──────── Records for processing ────────
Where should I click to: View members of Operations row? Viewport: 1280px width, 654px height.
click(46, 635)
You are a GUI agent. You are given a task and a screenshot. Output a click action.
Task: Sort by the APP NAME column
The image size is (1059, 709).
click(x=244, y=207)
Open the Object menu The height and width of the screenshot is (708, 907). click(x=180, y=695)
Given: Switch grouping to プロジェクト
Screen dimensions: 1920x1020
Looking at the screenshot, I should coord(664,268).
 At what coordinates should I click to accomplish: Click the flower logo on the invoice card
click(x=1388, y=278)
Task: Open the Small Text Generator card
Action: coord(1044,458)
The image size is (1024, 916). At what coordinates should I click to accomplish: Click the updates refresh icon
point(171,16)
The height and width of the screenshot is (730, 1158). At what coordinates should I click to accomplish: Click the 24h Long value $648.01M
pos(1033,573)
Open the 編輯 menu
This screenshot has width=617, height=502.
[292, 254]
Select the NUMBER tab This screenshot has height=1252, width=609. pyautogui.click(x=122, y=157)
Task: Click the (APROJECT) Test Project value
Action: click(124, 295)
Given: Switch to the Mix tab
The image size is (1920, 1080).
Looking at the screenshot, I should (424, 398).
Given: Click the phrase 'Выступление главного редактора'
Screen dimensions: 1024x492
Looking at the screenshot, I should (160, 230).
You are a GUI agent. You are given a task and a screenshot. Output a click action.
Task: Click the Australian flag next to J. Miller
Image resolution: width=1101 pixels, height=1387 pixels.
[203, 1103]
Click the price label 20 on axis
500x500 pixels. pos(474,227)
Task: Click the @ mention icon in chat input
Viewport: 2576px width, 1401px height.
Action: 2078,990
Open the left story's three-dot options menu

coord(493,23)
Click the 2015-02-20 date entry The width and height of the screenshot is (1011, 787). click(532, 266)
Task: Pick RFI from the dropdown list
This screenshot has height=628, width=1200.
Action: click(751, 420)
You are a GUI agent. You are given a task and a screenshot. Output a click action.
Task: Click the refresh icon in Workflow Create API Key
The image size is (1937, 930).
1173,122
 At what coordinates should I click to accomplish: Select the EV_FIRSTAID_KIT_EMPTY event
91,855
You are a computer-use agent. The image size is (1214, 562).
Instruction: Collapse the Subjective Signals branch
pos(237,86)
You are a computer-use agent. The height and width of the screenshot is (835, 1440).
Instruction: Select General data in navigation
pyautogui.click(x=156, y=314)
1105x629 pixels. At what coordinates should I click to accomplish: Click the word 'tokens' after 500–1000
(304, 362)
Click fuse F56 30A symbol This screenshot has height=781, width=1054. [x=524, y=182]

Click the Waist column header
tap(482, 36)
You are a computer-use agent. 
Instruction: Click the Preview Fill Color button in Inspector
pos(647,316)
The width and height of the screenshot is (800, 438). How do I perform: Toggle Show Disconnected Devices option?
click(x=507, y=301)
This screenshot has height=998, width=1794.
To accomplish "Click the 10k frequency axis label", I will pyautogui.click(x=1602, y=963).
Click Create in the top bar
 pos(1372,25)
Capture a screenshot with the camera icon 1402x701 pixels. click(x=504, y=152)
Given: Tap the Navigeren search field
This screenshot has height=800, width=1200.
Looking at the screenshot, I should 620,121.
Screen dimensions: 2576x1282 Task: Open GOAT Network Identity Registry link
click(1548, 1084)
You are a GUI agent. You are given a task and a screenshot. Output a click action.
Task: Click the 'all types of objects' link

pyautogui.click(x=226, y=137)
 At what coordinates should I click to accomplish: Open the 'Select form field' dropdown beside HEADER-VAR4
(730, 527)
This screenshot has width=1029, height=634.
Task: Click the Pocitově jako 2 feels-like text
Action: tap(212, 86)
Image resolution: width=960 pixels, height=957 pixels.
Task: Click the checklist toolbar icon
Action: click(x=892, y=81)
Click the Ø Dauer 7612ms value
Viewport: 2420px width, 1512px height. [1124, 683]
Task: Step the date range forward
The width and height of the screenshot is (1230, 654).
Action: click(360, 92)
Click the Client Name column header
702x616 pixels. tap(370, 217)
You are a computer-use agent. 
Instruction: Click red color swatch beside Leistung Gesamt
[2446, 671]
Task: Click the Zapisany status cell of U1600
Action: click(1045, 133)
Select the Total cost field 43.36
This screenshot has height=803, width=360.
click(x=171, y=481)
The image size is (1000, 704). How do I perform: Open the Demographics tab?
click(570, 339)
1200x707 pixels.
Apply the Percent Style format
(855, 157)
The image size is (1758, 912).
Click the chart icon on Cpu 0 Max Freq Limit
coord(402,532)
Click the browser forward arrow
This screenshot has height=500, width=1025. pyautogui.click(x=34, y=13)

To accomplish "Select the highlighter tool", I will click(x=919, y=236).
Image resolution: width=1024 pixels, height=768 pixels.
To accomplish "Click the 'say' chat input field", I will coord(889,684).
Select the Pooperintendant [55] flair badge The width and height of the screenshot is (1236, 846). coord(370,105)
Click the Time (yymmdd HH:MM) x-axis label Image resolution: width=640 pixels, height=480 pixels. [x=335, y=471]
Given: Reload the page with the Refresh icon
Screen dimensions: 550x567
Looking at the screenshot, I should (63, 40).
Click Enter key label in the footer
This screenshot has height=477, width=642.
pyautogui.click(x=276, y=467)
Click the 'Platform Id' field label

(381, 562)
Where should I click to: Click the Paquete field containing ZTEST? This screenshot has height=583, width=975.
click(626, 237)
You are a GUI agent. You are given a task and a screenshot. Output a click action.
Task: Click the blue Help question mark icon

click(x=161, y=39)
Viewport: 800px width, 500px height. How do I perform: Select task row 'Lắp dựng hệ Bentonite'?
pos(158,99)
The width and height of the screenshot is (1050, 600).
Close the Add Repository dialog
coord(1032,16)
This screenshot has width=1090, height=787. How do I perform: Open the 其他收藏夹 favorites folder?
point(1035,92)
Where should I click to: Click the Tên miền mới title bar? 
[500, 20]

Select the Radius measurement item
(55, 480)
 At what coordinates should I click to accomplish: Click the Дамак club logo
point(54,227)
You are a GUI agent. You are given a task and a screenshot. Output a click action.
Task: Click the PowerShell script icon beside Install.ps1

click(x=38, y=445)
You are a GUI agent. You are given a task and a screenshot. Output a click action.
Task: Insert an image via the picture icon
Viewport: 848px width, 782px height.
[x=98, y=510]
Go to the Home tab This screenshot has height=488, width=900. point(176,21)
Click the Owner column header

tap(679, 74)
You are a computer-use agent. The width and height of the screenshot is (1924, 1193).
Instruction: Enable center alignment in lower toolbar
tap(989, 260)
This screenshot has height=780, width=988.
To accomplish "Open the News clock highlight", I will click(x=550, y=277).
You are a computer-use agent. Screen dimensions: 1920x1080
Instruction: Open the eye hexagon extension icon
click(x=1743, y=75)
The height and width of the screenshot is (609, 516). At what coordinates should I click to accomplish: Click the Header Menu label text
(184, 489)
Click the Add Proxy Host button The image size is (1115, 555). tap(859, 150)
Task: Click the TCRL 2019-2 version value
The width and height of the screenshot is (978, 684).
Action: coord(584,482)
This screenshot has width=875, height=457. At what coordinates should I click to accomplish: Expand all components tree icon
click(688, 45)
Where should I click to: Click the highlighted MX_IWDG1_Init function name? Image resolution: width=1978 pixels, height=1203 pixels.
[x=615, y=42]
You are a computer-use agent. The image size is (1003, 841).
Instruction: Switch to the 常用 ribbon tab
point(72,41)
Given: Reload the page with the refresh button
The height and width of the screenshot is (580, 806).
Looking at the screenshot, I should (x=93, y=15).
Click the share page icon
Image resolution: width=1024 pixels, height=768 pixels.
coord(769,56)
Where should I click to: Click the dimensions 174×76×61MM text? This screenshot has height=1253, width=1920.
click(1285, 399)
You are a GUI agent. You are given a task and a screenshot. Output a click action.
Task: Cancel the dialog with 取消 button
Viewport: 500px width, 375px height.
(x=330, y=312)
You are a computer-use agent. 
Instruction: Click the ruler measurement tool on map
────────
Copy out the listing word for word, from the line containing "Where should I click to: Click the dimensions" through the end of the listing.

Where should I click to: Click the dimensions 174×76×61MM text? This screenshot has height=1253, width=1920.
click(1285, 399)
You are a GUI agent. You are given a task and a screenshot. Output a click action.
Task: Cancel the dialog with 取消 button
Viewport: 500px width, 375px height.
(x=330, y=312)
You are a computer-use agent. 
Instruction: Click the ruler measurement tool on map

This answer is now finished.